The Department of Health and Human Services has terminated seven grants totaling millions of dollars to the American Academy of Pediatrics, including for initiatives on reducing sudden infant deaths, improving adolescent health, preventing fetal alcohol syndrome and identifying autism early, according to documents obtained by The Washington Post.
The abrupt loss of funds this week surprised the professional pediatrician association, which has been one of the harshest critics of Health Secretary Robert F. Kennedy Jr.’s changes to federal vaccine policy.
“The sudden withdrawal of these funds will directly impact and potentially harm infants, children, youth, and their families in communities across the United States,” Mark Del Monte, AAP’s chief executive and executive vice president, said in a statement to The Post. The organization is exploring options to push back, he said, including a legal challenge.
Administration officials cited a range of reasons for cutting off the funding to AAP, including the group’s use of “identity-based language,” including references to racial disparities and “pregnant people,” and insufficient focus in at least one grant program on nutrition and chronic disease prevention, which they said runs afoul of HHS’s priorities.
These grants, previously awarded to the American Academy of Pediatrics, were canceled along with a number of other grants to other organizations because they no longer align with the Department’s mission or priorities,” HHS spokesman Andrew Nixon said in a statement.
The AAP has criticized Kennedy for making unilateral changes to federal vaccine policy, calling them unscientific and arguing that his actions undermined evidence-based medicine, sidelined expert advice, eroded trust in vaccines and jeopardized public health by making communities more vulnerable to preventable diseases. The group condemned his firing of the CDC’s independent vaccine advisers to replace them with his own picks, many of whom previously criticized vaccine guidance.
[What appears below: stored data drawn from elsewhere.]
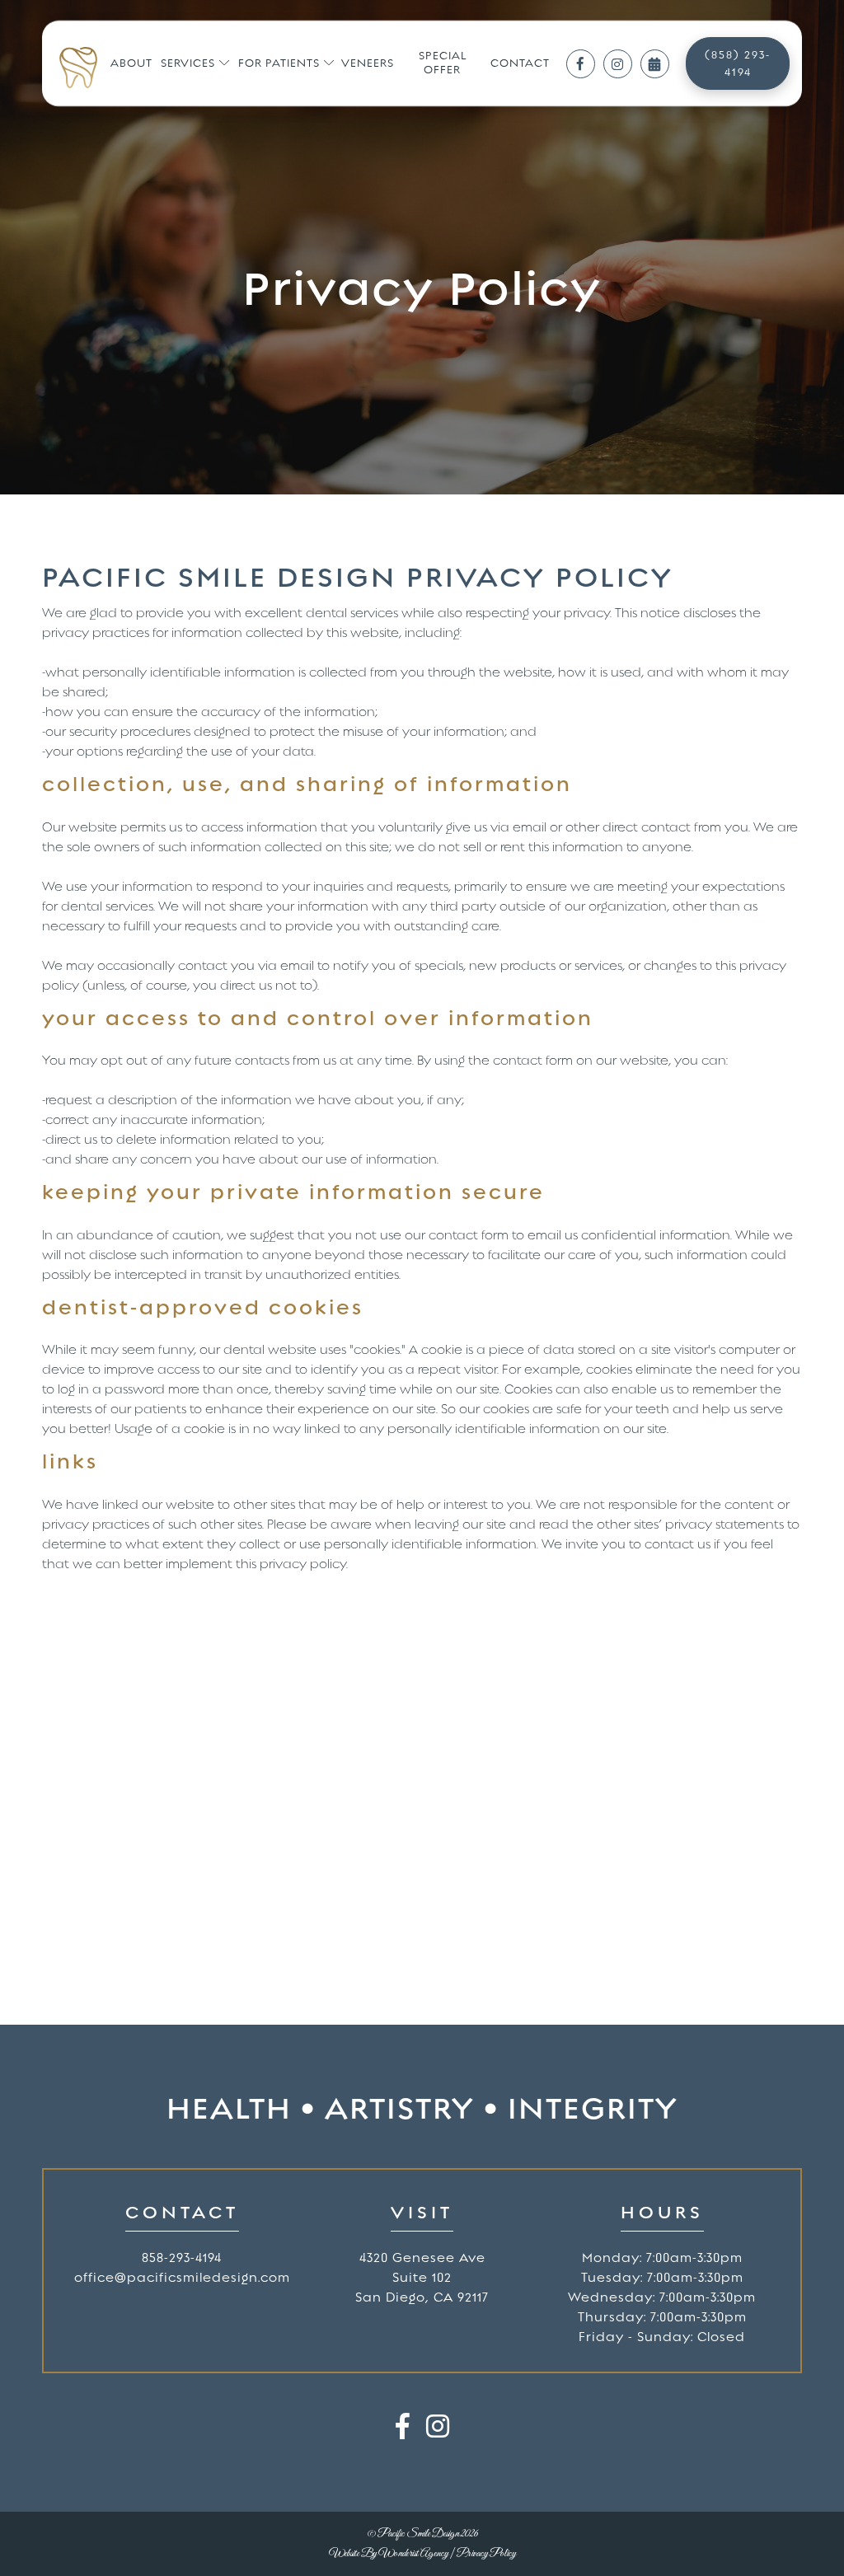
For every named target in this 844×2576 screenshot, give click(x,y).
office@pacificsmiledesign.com (182, 2277)
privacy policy (486, 2553)
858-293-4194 (182, 2257)
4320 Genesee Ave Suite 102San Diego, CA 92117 (422, 2277)
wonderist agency (413, 2553)
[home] (78, 67)
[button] (195, 63)
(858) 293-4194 (738, 63)
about (131, 63)
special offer (443, 62)
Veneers (367, 63)
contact (520, 63)
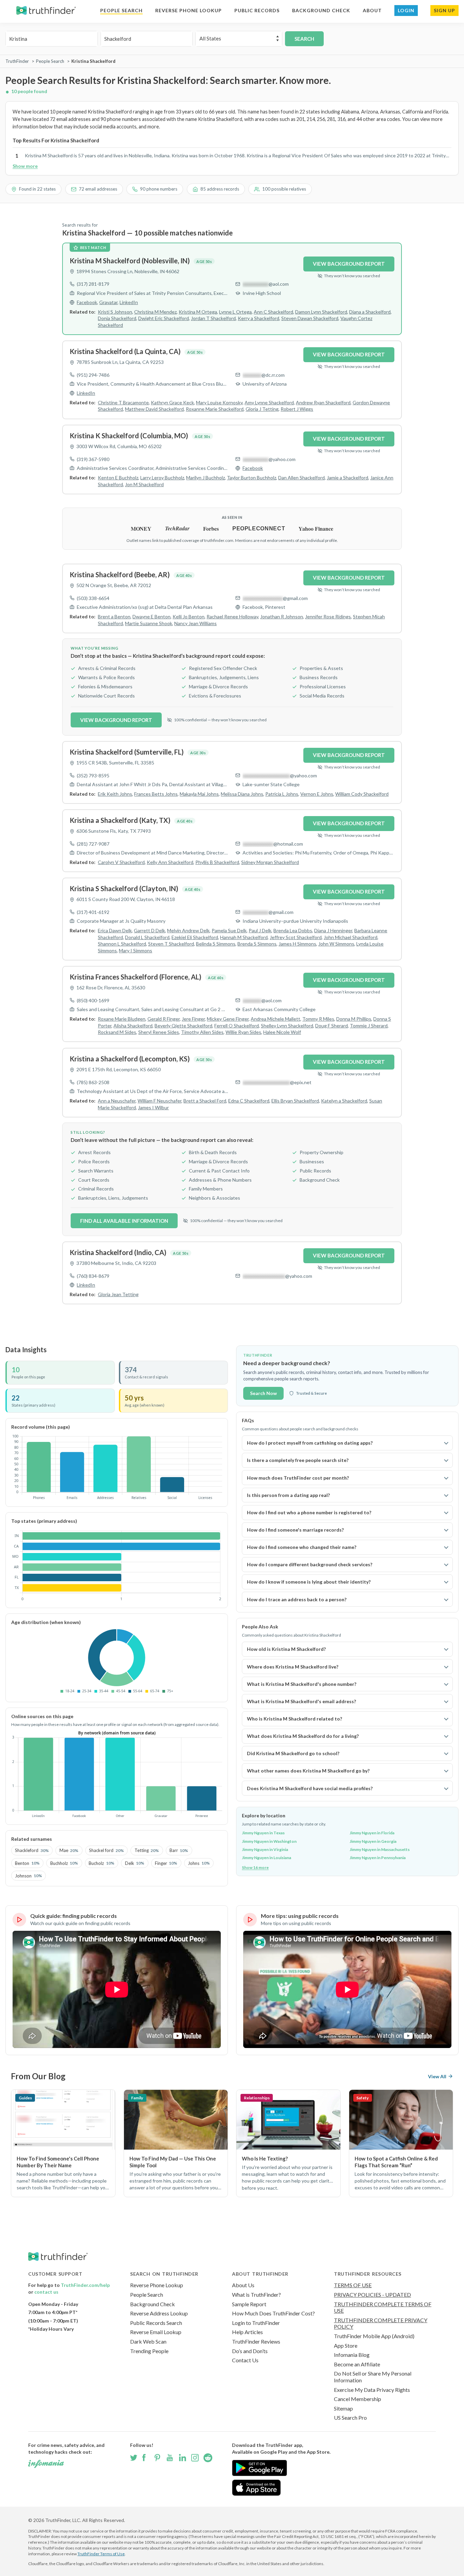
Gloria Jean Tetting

Kennedy has blasted AAP for receiving funding from vaccine manufacturers and pharmaceutical companies. In response to the organization contradicting him by recommending annual covid vaccination for infants and toddlers, Kennedy called on the group to disclose conflicts of interest “so that Americans may ask whether the AAP’s recommendations reflect public health interest, or are, perhaps, just a pay-to-play scheme to promote commercial ambitions of AAP’s Big Pharma benefactors.”
The AAP and other medical groups are suing HHS and Kennedy in federal court, alleging that his coronavirus vaccine policy changes violate federal law. The lawsuit is seeking that the Kennedy’s vaccine advisory panel be disbanded and reconstituted under court supervision.
AAP received $18.4 million in federal grants from HHS this year, according to a federal grants database. Some anti-vaccine activists and other allies of Kennedy had criticized the federal funding of the group because it supports school vaccine mandates.
Three of the terminated grants had been awarded by the Centers for Disease Control and Prevention; four others had been awarded by the Health Resources and Services Administration, another health agency.
“This vital work spanned multiple child health priorities, including reducing sudden infant death, rural access to health care, mental health, adolescent health, supporting children with birth defects, early identification of autism, and prevention of fetal alcohol spectrum disorders, among other topics,” Del Monte said.
A top HHS official emailed other department and CDC officials Tuesday with the subject line, “CDC Termination Memos for Review,” and directed officials to “please proceed with canceling these today if not done already,” according to the email obtained by The Post.
“10-4. On it,” Jordan Faircloth, CDC’s deputy chief of staff and a political appointee, responded about an hour later.
One letter terminating a CDC grant on birth defects and infant disorders said “identity-based language” used in grant materials are “not aligned with current CDC and HHS priorities.” AAP received $18 million from that grant from 2023 to 2025.
The letter highlighted language in AAP’s application and award documents, including a reference to “the health of pregnant and postpartum people,” a statement that “disparities caused by racism and poverty are only exacerbated during emergencies” and a commitment to incorporating “diverse perspectives into clinical care and public health materials.”
“These elements are not incidental; they are woven through the title, narrative and work plans of your organization’s award project and define your organization’s project’s objective framework,” Jamie Legier, director of CDC’s office of grants services, wrote in the letter. “As such, your organization’s activities under [award number] are no longer in alignment with the stated HHS and CDC priority areas.”
Several grant terminations to AAP cited a federal statute allowing a federal award to be terminated “if an award no longer effectuates the program goals or agency priorities.”
In a termination letter, Thomas Engels, the HRSA administrator, suggested one grant aimed at “comprehensive systems integration for adolescent and young adult health” wasn’t aligned with the agency’s “focused emphasis on nutrition and the prevention and management of chronic disease.”
A former senior leader at CDC said relationships with provider organizations like the AAP are essential to effective public health.
“Groups such as AAP translate evidence into clinical guidance, support frontline providers, and help ensure that public health recommendations reach children and families in real-world settings,” according to a text message from Greta Massetti, who was principal deputy director of CDC’s National Center for Injury Prevention and Control until August and now chairs the population health sciences department at Georgia State University. “Abruptly canceling grants that support these partnerships risks weakening the infrastructure that connects science, practice, and prevention.”